*JOB*
Write out the records from the line containing "Where should I click to: Open the" through the line containing "point(111,440)", changing "Assistant Name" to "Display Name" and leaving all else as is. Give only those lines.
-- START OF RECORDS FOR THIS EXERCISE --
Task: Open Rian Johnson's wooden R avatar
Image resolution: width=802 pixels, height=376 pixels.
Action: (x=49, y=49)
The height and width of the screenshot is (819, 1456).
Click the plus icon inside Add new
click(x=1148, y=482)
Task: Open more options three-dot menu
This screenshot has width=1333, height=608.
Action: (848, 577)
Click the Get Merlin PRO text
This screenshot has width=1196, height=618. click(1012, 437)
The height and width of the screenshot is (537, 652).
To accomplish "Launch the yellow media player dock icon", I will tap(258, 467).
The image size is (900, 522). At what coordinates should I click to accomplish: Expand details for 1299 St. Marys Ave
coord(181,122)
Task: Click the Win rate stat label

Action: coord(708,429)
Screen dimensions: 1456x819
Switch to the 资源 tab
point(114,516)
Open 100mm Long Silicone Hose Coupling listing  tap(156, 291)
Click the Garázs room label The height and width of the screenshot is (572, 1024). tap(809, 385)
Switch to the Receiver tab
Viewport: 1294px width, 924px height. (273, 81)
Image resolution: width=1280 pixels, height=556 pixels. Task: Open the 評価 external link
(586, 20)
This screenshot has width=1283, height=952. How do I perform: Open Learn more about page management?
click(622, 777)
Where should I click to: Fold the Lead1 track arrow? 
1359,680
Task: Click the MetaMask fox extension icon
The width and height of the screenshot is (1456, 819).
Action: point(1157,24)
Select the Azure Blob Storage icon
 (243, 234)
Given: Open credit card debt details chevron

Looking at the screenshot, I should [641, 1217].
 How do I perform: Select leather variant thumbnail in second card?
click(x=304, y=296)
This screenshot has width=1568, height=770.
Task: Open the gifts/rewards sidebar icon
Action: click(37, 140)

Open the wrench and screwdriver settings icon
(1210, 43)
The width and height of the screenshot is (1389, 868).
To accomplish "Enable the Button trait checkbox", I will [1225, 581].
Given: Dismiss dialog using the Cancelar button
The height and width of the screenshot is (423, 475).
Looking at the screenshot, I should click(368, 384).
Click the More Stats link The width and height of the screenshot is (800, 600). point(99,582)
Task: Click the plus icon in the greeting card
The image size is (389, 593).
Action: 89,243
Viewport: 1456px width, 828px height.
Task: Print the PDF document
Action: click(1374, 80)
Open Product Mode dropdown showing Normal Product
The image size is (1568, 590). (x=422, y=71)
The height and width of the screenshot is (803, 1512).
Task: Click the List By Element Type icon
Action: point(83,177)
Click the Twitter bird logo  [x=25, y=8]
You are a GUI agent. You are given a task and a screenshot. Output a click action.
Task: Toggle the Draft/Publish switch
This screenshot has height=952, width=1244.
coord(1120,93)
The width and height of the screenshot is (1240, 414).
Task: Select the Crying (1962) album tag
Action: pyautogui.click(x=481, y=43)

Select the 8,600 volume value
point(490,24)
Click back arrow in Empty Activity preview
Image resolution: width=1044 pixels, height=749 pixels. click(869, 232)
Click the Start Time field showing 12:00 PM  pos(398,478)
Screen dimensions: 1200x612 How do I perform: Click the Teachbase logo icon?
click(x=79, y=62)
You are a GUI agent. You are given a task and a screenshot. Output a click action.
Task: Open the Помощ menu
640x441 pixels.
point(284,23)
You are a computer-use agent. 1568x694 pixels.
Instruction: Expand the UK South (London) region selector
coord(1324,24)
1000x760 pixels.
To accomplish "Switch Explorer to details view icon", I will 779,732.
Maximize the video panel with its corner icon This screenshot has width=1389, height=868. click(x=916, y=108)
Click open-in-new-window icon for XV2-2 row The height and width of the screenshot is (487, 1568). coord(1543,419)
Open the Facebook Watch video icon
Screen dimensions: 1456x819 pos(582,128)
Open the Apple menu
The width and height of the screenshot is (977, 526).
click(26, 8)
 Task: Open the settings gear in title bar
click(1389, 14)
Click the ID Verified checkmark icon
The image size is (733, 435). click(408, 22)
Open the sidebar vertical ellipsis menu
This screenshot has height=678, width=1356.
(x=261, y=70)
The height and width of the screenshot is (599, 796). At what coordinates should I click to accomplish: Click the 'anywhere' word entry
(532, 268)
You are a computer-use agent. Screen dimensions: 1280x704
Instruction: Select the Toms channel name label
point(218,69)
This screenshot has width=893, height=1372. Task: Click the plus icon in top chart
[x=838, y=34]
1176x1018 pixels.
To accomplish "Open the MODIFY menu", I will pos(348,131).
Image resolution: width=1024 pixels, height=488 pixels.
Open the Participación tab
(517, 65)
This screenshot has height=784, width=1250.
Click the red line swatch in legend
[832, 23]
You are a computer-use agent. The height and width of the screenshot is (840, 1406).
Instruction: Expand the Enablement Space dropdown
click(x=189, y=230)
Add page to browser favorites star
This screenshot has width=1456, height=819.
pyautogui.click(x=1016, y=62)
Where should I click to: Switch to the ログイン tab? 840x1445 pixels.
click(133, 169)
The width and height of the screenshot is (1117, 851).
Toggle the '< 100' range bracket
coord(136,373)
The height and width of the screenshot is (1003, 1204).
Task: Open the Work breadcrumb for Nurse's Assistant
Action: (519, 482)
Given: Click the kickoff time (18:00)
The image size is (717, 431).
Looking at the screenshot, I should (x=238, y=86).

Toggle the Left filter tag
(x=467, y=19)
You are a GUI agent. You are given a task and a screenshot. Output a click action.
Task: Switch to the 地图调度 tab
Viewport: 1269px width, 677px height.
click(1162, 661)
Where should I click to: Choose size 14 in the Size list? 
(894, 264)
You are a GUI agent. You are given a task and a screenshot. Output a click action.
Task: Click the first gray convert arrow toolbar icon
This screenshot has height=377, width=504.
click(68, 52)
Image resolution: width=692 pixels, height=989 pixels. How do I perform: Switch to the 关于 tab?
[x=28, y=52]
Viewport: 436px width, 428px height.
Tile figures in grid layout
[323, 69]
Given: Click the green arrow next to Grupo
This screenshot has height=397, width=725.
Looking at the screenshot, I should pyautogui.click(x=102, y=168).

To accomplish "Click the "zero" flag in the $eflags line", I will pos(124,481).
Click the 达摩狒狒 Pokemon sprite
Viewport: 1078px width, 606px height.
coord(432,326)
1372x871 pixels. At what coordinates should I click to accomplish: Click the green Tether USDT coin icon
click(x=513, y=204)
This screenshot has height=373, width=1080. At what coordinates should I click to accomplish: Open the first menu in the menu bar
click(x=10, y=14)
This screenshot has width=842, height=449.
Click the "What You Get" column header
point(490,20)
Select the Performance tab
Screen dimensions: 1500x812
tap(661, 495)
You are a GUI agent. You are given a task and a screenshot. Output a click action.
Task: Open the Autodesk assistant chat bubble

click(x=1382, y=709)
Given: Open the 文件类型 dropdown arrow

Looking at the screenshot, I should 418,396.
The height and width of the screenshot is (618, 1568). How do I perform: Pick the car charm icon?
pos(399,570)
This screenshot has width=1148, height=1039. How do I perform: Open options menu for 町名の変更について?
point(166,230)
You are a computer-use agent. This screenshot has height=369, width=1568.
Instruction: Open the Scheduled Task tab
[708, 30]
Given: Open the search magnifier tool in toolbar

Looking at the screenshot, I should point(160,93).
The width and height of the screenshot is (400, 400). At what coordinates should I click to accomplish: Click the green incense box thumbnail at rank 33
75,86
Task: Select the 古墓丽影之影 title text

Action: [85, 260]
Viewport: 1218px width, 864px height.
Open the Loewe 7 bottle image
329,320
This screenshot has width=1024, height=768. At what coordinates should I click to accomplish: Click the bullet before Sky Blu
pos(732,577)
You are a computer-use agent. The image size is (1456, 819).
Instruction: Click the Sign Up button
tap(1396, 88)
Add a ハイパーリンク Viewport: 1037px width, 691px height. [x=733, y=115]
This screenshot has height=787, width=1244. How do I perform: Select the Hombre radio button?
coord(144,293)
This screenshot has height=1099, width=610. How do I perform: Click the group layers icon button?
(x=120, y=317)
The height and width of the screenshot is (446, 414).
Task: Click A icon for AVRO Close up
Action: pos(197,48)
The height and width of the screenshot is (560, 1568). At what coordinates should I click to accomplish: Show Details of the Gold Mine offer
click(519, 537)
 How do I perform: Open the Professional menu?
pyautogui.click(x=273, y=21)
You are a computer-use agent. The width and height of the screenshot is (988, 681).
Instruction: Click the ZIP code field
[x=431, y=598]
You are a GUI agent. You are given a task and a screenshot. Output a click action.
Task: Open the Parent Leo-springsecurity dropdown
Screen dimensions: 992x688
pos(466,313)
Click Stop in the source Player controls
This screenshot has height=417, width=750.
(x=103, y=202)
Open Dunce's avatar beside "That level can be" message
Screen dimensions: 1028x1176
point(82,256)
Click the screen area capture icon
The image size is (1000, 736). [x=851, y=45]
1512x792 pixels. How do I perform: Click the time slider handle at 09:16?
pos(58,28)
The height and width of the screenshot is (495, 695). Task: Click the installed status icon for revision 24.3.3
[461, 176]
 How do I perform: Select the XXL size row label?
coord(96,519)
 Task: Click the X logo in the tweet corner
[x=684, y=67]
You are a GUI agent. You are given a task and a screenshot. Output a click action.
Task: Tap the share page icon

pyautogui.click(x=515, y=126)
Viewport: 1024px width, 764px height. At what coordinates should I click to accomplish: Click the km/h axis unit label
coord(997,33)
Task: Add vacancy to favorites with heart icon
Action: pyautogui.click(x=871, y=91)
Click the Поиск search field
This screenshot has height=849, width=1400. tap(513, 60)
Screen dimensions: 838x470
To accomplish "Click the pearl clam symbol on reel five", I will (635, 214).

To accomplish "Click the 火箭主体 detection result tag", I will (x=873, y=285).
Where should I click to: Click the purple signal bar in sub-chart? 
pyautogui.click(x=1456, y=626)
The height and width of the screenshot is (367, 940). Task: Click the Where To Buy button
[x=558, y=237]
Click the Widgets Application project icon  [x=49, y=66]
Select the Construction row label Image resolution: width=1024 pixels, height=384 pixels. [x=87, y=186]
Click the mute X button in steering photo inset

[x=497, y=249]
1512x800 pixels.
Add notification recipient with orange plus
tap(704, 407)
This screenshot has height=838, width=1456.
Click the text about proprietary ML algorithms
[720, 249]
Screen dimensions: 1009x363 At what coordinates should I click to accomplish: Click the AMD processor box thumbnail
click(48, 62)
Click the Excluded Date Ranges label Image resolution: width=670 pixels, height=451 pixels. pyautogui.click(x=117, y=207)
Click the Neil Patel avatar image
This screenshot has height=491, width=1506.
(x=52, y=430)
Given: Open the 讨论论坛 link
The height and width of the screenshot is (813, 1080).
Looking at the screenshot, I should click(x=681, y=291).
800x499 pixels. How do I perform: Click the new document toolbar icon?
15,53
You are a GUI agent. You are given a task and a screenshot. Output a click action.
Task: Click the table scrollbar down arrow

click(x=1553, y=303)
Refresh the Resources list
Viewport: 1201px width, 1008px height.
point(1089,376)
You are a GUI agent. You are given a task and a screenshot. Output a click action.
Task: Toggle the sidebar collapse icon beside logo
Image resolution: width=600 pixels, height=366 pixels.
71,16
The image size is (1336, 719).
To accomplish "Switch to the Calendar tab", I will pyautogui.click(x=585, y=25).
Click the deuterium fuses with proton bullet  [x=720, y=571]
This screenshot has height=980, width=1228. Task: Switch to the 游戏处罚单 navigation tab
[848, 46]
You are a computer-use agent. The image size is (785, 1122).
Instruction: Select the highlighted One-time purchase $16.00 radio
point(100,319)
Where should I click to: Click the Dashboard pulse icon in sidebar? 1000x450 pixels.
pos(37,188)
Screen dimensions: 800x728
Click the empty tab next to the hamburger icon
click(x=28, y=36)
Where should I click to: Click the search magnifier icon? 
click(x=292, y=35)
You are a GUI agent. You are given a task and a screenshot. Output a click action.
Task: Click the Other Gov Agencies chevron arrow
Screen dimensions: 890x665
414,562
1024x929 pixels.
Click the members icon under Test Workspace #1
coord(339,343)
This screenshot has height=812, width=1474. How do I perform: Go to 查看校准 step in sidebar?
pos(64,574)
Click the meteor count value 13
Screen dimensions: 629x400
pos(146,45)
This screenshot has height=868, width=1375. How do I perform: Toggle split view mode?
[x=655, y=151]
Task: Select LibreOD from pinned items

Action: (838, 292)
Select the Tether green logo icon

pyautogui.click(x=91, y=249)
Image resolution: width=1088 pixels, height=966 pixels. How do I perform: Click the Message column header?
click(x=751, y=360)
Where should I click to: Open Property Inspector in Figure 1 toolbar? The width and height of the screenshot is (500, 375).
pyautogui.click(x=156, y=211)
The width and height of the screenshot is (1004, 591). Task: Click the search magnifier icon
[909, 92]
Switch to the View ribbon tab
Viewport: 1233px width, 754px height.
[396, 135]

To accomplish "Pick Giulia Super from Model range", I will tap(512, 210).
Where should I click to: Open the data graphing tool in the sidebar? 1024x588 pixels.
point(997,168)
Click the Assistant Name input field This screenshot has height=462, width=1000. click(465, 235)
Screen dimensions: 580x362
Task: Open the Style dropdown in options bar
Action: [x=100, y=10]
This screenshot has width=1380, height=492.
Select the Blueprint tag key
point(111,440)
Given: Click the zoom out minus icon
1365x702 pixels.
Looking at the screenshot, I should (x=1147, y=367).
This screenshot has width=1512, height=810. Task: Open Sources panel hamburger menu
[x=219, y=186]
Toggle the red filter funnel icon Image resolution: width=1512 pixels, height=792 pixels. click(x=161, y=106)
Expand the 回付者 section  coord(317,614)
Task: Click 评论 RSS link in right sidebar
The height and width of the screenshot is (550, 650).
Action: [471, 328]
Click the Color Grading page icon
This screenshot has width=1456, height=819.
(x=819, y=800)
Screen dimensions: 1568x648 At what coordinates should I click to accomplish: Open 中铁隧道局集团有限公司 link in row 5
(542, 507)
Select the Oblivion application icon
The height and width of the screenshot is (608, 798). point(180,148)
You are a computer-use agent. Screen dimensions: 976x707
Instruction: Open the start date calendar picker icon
-- END OF RECORDS FOR THIS EXERCISE --
*ANSWER TO THE TASK*
Where should I click to: Open the data graphing tool in the sidebar? 1024x588 pixels.
point(997,168)
Click the Display Name input field This screenshot has height=462, width=1000. click(465, 235)
Screen dimensions: 580x362
Task: Open the Style dropdown in options bar
Action: [x=100, y=10]
This screenshot has width=1380, height=492.
Select the Blueprint tag key
point(111,440)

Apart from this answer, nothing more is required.